■ **Aufgabenstellung 1**
Liste alles auf, was der ausgewählte Text unten von „Wenn ich diesen Leib sehe“ bis „sind es die Hände Gottes“ einem göttlichen Ich oder Gott zuschreibt.

■ **Ausgewählter Text**
════════

Was bedeutet das? Das bedeutet, dass Gott uns nahe gekommen ist, der unsichtbare Gott, in sichtbarer Weise. Es gibt eine Weise, die Gott sichtbar in der Welt der Erscheinungen zeigt, nicht seine Gottheit selbst, die unsichtbar ist und bleibt, aber sein Ich ist da. Wenn ich diesen Leib sehe, kann ich sagen: Das ist ein Leib, der einem göttlichen Ich gehört. Wenn ich diese Seele spüre, kann ich sagen: Das gehört einem göttlichen Ich. Wenn diese Augen mich ansehen, ist es das Auge Gottes; wenn diese Hände mich anrühren, sind es die Hände Gottes. So nahe ist uns Gott gekommen, persönlich nahe in einer sichtbaren Erscheinung. Daraus folgt für unser religiöses Leben: Es ist auf den Gottmenschen Jesus Christus gegründet. Dieser Anschluss an Christus ist nicht bloß ein äußerlicher, er muss ein innerlicher, persönlicher sein, eine Hingegebenheit an ihn; er muss Glaube und Liebe sein. Wir können an Jesus glauben und ihn lieben, wie man an einen Menschen glaubt und ihn liebt, und dieser Glaube und diese Liebe zu Christus ist der Glaube und die Liebe an und zu Gott.

════════

■ **Aufgabenstellung 2**
Zähle die Eingabezeilen, die das Wort "line" enthalten, und gib nur die Zahl an.

■ **Eingabezeilen**
════════

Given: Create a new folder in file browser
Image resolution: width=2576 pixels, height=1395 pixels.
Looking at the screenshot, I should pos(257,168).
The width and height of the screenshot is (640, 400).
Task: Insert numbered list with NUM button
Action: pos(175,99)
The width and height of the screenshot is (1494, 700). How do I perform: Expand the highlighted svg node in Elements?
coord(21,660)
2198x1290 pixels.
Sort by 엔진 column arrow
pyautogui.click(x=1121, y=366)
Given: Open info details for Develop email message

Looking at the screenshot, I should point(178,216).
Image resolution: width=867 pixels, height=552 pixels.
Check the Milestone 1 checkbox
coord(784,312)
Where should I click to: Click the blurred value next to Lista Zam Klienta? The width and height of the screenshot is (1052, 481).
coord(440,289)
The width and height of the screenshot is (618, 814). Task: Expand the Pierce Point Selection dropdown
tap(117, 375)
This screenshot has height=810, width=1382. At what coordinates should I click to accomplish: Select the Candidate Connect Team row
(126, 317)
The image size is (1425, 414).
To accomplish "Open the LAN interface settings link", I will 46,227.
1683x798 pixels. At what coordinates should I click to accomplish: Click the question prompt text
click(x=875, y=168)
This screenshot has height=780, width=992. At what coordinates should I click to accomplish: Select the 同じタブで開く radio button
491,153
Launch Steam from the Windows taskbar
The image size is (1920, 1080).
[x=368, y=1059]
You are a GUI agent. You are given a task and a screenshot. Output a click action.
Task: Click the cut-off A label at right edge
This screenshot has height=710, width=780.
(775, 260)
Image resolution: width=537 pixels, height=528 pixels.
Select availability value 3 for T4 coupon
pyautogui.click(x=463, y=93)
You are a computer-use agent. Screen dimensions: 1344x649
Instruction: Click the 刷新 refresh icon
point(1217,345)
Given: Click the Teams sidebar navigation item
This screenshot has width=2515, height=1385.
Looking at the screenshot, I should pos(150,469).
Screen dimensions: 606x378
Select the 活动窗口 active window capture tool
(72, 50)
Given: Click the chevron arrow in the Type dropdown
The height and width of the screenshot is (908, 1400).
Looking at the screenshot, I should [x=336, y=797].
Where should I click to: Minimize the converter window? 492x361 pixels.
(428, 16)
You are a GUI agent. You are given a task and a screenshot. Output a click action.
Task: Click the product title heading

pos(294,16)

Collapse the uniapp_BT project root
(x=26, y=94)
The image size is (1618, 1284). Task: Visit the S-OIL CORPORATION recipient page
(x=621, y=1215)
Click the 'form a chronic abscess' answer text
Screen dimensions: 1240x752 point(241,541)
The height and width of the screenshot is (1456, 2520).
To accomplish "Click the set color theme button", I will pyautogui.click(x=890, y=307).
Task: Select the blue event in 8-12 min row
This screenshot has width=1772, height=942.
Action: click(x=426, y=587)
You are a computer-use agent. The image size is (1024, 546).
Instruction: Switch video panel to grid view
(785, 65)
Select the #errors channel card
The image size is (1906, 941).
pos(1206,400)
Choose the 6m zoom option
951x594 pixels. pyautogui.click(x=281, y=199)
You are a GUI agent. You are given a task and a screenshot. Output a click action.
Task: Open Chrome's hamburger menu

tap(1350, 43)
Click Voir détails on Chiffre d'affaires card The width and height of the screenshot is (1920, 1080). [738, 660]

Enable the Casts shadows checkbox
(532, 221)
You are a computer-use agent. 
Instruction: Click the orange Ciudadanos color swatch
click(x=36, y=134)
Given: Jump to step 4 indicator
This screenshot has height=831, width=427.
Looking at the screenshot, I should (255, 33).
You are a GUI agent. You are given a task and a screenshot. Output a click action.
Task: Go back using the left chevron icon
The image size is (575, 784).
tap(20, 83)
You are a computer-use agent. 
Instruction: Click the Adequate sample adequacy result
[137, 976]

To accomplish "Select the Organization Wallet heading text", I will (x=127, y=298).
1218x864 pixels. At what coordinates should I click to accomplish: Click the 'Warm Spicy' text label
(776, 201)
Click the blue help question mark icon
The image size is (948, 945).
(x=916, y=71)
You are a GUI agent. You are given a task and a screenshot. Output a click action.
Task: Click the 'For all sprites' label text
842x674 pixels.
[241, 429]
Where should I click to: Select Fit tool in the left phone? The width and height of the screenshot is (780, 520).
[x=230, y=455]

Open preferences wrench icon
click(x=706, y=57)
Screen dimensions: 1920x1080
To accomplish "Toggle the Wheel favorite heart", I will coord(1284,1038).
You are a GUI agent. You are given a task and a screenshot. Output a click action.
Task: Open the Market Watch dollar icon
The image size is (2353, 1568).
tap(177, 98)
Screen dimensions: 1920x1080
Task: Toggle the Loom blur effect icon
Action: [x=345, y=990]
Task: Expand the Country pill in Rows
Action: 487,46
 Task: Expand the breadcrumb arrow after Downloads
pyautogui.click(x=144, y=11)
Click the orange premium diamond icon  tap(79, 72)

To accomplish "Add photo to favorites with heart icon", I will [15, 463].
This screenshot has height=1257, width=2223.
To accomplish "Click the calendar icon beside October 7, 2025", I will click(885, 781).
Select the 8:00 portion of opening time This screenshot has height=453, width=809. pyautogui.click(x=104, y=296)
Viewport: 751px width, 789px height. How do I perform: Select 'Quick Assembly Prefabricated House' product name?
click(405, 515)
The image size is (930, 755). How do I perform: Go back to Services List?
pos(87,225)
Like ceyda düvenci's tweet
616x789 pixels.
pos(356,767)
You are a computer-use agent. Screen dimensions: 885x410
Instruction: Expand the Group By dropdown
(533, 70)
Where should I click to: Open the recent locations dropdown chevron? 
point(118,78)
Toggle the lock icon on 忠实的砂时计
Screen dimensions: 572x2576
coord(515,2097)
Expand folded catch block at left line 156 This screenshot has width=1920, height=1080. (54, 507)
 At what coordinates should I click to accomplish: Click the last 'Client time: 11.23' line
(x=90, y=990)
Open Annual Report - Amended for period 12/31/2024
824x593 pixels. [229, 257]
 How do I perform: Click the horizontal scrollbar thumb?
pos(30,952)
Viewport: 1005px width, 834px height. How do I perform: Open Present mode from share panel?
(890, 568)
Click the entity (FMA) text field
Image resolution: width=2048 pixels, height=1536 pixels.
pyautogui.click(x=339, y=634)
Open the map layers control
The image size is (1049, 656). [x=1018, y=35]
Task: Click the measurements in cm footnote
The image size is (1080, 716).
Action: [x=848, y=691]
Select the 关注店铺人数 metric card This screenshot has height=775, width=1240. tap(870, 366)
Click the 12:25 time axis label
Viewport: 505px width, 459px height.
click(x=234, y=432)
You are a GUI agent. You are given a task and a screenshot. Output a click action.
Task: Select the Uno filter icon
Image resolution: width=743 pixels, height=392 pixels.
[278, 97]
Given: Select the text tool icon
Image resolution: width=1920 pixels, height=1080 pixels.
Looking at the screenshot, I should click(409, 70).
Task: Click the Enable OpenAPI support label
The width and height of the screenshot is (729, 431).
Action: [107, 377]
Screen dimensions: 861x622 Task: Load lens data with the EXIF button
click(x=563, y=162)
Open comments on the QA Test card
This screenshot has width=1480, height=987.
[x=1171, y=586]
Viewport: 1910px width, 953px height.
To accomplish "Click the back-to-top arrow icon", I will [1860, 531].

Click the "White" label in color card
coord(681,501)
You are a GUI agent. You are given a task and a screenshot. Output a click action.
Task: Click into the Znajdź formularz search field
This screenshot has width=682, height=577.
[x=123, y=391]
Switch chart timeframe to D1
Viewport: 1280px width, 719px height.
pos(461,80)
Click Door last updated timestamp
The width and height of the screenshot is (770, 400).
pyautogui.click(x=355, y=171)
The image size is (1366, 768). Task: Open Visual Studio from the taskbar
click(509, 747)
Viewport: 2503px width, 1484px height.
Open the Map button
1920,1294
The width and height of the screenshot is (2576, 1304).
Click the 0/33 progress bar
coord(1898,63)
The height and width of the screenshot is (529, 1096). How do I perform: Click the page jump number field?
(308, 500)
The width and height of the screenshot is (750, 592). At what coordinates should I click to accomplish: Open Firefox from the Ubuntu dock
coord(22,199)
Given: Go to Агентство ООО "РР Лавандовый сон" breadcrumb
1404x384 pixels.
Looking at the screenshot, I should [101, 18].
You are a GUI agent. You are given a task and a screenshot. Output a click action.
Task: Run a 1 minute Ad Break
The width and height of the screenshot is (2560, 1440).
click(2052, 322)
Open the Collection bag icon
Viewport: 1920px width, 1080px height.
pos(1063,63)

════════

■ **Lösung 1**
Leib, Seele, Augen, Hände

■ **Lösung 2**
2